*Records for this exercise:*
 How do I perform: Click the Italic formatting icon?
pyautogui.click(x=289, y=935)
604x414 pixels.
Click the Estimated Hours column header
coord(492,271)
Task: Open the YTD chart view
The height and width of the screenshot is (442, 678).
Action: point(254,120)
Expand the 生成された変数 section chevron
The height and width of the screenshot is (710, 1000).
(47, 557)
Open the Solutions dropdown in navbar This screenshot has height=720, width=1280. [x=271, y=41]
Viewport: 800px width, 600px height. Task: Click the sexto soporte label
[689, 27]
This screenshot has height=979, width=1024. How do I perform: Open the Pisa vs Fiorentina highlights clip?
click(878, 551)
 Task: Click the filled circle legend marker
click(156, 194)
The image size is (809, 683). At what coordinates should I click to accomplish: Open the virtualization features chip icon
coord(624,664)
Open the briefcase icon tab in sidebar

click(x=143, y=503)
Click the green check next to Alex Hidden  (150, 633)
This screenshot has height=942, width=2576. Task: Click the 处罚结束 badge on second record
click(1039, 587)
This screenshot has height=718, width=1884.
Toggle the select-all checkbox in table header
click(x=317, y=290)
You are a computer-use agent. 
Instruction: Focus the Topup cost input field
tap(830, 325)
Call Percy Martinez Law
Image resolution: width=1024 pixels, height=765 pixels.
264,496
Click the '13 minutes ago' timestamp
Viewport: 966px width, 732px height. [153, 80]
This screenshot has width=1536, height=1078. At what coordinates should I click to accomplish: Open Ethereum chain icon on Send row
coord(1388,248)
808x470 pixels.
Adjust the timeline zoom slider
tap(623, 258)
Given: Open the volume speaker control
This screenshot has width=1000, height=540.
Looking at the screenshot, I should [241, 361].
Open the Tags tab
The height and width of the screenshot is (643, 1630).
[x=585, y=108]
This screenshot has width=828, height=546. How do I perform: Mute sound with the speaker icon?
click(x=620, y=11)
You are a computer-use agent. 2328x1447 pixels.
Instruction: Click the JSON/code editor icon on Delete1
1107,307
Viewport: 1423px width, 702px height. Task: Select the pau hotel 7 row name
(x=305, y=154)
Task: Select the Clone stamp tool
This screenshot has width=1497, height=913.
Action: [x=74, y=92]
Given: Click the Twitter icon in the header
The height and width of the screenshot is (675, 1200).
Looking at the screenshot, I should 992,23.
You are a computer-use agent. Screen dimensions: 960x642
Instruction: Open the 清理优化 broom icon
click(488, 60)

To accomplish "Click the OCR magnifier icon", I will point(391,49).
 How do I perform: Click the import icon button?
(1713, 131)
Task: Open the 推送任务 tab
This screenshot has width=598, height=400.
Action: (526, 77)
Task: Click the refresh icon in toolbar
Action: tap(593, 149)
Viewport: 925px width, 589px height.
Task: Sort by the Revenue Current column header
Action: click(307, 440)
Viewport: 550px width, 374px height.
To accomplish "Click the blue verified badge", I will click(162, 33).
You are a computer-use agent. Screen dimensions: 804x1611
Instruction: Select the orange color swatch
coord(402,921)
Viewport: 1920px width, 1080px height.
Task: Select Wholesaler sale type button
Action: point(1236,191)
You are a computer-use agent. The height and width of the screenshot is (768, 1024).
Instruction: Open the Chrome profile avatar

*Your assignment:* Check each line of the records for "computer" and copy the ones that contain it.

*Answer for the task:*
You are a computer-use agent. 
You are a computer-use agent. 2328x1447 pixels.
You are a computer-use agent. Screen dimensions: 960x642
You are a computer-use agent. Screen dimensions: 804x1611
You are a computer-use agent. The height and width of the screenshot is (768, 1024).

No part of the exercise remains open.